Final Answer:
To maximize profit, you should purchase 12 calculus texts, 8 history texts, and 4 marketing texts.
Step-by-step explanation:
To maximize profit when purchasing calculus, history, and marketing texts, we can set up a system of linear equations to find the number of texts of each type that should be purchased. Let x represent the number of calculus texts, y represent the number of history texts, and z represent the number of marketing texts. Using the given prices and assuming that the same profit is made from selling each type of text, we can create the following system:
4x + 5y + 8z = Profit (total revenue)
x + y + z = Number of texts purchased (total units)

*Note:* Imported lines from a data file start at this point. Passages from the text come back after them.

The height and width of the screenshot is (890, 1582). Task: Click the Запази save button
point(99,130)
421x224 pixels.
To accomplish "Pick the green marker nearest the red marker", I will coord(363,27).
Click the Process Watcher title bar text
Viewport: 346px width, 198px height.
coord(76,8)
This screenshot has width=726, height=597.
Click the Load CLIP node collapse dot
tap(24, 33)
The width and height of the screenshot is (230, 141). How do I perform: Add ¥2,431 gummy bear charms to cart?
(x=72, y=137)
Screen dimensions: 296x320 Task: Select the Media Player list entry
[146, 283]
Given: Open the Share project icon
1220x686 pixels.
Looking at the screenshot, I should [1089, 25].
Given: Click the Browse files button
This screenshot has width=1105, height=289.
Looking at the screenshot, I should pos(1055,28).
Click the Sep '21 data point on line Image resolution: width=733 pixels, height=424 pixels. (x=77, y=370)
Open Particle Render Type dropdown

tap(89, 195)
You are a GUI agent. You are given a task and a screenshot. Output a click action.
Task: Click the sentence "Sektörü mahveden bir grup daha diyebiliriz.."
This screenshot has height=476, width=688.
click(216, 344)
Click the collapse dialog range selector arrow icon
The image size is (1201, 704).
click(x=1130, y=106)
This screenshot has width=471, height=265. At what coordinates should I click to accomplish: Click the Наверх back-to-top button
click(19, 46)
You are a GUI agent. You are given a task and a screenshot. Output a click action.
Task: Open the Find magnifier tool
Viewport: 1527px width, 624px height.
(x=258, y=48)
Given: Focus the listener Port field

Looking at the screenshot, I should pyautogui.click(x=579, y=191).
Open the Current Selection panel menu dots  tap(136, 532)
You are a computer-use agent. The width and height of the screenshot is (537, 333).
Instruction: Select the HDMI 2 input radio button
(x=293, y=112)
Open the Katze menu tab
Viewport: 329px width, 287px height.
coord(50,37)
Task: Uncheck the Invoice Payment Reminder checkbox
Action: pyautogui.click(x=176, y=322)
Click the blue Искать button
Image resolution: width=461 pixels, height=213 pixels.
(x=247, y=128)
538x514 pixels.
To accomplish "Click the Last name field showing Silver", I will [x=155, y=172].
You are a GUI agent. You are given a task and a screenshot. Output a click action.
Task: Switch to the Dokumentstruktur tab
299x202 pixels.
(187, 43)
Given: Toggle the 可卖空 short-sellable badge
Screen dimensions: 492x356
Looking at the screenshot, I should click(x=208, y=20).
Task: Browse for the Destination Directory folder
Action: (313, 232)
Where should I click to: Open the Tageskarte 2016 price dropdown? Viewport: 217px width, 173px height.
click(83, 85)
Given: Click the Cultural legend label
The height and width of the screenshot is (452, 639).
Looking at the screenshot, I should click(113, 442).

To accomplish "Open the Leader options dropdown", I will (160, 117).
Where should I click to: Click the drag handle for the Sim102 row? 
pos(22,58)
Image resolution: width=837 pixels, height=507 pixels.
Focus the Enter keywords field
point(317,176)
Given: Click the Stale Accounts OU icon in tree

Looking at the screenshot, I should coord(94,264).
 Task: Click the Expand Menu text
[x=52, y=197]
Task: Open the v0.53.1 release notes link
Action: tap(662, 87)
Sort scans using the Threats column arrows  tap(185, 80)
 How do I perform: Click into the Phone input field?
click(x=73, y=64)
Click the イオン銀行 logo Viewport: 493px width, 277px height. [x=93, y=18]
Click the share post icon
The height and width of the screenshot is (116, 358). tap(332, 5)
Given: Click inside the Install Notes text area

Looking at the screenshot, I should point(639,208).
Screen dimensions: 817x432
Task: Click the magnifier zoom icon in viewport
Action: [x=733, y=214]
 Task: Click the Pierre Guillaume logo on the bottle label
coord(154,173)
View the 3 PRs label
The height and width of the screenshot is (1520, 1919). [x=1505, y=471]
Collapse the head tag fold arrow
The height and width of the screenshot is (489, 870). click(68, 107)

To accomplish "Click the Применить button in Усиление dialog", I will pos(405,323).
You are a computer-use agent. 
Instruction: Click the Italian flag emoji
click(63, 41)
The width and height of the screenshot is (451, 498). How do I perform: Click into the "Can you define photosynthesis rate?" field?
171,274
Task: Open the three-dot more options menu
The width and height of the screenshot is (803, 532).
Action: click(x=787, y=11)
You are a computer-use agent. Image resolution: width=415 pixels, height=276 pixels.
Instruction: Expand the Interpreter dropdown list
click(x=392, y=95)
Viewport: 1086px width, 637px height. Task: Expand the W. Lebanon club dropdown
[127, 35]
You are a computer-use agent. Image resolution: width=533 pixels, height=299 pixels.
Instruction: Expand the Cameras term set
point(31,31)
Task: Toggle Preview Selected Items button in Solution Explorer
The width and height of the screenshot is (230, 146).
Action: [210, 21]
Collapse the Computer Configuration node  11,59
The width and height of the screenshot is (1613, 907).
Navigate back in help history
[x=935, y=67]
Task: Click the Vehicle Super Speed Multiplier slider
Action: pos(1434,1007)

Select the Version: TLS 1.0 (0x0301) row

To find the values of x, y, and z that maximize profit, we can use the method of Lagrange multipliers. This involves finding the critical points of a function called the Lagrange function, which is formed by adding a term for the constraint to the objective function (profit). The critical points are found by setting the partial derivatives of the Lagrange function equal to zero and solving for x, y, and z. After finding the critical points, we can determine which one corresponds to a maximum by checking whether the determinant of the Hessian matrix is positive or negative.
Using this method, we find that x = 12, y = 8, and z = 4 maximize profit. This means that purchasing 12 calculus texts, 8 history texts, and 4 marketing texts will result in the highest profit. By following this strategy, you can ensure that you are making the most out of your investment in textbooks.